If the stigma towards mental health is often still a challenge, this is even more difficult for many men. A common public perception is that men should not talk about emotions. We hear terms such as ‘man up’ and grow a pair’. This does not help, as when men encounter mental health problems, they often internalise their feelings. This makes it more likely that these problems will escalate. The biggest killer of men under the age of 45 is suicide; the biggest predictor of suicide is poor mental health. We need to make it OK for men to talk about mental health, provide ways in which they can do that more comfortably, and ensure that they can get the support they need when they ask for it. We are currently looking at ways to make it easier for men to do just that.

All too often, people who experience poor mental health are seen to be weak and should be able to pull themselves together, especially men. Not only is that not true, we should not always assume that mental health is all about mental illness. We all have mental health in the same way that we have physical health. Just as we can do things to maintain physical health, we can help improve mental wellbeing too. If we can protect mental health, we may also reduce the likelihood of becoming unwell. Among the ways that we can help boost mental health is through the ‘5 Steps to Wellbeing’. One of those encourages us to ‘be active’, which suggests that we should take at least some exercise daily. This does not mean that we must run a marathon each day. Even a short (socially distanced) walk each day would do, and is something still encouraged under current lockdown rules.

One of the many benefits of living in a place like Dorset is having access to such beautiful rural and coastal scenery. Being able to engage in nature can only benefit our mental health still further. Throughout the terrible consequences of Covid, one recurring positive aspect mentioned by so many has been the way in which nature has lifted spirits during Spring. Among my many roles in mental health across Dorset is to work alongside BCP Council (and others) to develop ways that we can use nature to enhance wellbeing. Recently, Bournemouth Parks Foundation announced how the excellent Parks in Mind Spring programme uses nature to boost mental health.

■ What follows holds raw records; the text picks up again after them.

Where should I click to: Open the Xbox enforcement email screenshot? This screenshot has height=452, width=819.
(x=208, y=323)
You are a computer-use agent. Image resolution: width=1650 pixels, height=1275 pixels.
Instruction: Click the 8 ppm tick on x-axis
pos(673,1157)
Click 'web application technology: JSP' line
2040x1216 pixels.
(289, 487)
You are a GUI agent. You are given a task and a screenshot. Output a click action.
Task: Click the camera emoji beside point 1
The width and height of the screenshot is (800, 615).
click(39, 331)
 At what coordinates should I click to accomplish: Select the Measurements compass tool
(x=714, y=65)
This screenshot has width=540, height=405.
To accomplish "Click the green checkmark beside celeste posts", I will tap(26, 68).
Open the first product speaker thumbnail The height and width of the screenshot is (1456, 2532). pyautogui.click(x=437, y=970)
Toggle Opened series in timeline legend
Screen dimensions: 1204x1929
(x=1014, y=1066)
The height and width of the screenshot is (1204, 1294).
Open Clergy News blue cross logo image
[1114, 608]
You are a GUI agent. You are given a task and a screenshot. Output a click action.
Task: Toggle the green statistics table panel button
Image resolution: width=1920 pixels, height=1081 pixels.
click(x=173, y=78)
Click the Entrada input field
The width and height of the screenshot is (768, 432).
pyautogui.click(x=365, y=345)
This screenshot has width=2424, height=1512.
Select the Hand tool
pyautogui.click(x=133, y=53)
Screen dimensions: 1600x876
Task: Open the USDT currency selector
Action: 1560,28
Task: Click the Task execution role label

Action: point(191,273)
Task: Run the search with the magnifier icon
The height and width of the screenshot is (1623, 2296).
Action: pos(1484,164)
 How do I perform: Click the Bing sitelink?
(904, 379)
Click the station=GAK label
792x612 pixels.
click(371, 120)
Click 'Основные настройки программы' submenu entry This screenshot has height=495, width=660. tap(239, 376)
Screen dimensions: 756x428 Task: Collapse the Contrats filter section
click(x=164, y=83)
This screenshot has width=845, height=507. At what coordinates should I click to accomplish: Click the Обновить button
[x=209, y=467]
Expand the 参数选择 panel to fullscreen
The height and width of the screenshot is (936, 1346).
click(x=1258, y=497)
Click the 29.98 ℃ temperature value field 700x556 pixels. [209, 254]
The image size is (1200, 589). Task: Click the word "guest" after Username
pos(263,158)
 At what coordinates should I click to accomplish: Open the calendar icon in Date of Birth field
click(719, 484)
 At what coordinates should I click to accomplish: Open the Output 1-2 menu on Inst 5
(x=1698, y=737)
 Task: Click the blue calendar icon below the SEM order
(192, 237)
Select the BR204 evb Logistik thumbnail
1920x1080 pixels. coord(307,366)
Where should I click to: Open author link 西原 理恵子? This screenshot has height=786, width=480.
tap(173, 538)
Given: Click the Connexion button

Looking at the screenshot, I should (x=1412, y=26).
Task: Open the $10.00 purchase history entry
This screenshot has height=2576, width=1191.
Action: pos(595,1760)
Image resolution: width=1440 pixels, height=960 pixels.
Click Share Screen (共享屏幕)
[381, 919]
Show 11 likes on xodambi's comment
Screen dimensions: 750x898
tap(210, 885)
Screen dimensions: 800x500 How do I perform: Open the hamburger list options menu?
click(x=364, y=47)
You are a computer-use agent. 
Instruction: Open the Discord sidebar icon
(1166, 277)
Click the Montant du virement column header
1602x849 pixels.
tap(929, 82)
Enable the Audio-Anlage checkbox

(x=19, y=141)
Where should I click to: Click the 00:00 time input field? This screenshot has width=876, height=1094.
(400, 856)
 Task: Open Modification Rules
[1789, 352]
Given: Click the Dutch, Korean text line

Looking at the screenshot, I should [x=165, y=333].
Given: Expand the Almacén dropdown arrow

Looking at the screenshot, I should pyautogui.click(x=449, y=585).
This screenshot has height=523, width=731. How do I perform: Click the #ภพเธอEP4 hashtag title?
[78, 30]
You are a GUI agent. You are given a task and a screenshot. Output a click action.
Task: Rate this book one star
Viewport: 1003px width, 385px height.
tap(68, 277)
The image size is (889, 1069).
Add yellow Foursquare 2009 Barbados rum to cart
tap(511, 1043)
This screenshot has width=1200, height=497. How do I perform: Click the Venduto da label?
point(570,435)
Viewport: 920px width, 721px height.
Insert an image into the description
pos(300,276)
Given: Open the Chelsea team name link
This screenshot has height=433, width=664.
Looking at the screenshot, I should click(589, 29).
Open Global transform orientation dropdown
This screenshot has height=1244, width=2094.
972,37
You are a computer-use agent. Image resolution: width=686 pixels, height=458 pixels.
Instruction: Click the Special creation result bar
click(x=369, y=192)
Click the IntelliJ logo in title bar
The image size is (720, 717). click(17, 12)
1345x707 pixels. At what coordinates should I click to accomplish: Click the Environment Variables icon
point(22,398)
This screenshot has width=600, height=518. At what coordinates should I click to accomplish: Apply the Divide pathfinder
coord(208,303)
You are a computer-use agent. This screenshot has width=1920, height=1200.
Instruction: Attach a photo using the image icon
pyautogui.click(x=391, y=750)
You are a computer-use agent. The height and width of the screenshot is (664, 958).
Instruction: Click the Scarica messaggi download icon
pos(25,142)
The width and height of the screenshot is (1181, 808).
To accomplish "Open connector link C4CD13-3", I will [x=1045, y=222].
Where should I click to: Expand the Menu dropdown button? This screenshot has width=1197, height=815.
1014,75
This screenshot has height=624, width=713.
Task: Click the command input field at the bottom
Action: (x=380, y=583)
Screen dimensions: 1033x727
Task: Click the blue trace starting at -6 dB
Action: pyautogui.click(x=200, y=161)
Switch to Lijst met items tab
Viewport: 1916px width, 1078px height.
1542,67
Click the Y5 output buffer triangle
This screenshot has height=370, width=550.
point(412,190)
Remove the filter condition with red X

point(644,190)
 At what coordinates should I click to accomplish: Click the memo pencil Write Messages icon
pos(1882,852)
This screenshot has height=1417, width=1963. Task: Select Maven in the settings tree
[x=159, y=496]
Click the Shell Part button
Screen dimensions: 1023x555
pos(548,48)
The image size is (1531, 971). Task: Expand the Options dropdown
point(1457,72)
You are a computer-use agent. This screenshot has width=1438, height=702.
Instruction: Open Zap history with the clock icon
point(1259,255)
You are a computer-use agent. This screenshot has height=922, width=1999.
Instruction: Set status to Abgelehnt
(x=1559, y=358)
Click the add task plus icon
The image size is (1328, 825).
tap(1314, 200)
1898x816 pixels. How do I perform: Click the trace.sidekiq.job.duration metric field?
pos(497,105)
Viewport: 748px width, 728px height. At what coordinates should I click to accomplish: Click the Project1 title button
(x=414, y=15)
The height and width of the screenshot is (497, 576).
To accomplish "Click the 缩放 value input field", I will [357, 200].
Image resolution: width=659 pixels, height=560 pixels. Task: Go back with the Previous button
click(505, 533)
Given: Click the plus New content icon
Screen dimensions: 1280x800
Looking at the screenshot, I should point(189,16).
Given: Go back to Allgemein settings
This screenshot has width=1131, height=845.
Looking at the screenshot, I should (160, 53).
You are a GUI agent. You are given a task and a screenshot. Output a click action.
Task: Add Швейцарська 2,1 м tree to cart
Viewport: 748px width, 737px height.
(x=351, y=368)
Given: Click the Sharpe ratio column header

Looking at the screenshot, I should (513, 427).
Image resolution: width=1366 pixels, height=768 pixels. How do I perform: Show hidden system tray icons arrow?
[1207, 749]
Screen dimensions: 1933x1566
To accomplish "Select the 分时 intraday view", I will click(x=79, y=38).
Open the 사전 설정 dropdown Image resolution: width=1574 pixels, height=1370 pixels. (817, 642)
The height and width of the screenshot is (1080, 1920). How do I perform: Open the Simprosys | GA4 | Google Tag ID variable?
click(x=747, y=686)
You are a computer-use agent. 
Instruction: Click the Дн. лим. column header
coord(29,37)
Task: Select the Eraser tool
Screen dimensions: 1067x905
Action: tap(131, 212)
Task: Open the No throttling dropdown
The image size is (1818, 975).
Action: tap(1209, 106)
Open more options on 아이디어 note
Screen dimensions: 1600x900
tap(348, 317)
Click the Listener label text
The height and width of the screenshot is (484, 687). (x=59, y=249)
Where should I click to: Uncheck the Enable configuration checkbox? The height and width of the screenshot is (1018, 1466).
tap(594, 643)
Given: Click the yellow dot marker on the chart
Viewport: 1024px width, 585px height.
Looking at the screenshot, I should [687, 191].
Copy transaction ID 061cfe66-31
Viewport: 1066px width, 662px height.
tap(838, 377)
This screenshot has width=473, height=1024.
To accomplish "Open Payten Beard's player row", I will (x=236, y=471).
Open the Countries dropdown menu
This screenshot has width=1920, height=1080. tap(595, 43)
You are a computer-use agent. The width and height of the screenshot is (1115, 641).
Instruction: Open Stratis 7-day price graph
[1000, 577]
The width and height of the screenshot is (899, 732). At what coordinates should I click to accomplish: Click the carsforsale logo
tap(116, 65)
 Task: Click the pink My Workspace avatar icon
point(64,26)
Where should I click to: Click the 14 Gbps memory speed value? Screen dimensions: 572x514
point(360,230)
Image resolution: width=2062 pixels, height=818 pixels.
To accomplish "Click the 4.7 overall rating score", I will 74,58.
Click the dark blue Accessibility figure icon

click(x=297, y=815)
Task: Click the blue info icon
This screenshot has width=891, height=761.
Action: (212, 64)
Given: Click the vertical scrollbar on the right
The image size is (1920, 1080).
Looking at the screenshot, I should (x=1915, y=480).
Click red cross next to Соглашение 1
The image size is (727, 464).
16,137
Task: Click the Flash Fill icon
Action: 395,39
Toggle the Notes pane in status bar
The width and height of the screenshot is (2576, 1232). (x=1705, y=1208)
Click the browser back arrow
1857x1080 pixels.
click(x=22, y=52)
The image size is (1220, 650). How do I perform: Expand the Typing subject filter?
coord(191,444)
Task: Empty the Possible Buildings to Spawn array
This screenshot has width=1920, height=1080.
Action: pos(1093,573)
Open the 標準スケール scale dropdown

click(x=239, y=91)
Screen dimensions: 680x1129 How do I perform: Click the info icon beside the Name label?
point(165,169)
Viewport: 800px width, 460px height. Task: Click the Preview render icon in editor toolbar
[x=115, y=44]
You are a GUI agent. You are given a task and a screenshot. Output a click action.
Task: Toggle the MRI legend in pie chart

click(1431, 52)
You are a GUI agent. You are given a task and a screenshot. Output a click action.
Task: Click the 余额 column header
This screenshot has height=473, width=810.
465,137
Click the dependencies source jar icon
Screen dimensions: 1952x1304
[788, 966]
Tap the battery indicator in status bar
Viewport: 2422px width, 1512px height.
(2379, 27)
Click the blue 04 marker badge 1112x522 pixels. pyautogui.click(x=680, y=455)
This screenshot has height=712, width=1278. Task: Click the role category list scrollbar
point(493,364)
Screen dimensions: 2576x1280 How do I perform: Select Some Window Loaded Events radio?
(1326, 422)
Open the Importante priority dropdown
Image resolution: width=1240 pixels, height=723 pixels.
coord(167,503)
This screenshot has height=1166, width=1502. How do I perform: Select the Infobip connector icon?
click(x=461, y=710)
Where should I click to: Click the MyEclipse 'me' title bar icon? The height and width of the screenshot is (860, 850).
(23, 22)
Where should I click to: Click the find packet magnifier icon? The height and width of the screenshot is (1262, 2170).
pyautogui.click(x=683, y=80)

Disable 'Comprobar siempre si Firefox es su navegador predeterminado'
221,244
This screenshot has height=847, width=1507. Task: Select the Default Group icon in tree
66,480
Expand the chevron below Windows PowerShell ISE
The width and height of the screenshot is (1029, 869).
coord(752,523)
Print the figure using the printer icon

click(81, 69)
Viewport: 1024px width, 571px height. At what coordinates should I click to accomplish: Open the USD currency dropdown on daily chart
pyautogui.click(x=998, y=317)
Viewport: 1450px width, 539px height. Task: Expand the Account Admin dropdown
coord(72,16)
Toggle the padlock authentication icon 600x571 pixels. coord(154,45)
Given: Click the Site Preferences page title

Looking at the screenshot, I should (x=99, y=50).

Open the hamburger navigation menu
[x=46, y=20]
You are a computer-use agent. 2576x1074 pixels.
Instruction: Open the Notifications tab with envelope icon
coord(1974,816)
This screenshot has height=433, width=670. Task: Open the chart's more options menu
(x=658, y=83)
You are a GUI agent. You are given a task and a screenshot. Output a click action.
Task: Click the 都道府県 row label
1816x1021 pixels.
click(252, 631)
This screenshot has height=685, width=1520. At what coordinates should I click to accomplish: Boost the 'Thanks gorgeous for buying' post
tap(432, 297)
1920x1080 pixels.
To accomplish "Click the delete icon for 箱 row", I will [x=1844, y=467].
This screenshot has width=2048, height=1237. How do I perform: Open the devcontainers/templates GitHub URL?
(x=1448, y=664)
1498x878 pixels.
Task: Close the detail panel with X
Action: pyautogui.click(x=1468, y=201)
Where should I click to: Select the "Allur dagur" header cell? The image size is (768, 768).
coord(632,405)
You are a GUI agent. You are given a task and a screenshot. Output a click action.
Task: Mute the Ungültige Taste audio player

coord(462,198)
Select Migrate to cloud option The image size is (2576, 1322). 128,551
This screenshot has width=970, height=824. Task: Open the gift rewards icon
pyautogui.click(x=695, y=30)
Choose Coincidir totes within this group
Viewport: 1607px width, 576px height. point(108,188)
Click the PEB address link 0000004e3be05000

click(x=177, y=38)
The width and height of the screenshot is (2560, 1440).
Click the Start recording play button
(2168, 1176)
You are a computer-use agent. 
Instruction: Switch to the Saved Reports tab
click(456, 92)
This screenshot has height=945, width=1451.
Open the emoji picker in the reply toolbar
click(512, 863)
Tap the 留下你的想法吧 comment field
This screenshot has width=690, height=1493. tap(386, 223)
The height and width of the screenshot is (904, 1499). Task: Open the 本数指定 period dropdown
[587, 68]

While we have focused mostly on improving mental health in in this blog, I am very much aware that many people are concerned about what mental health support services are still running during Covid. To help signpost to those, I have listed some great examples on my website.

To conclude, if any men are reading this and are still reluctant to talk about emotions and mental health, please could I encourage you to do that. It will be the first step towards a better life for you and those around you.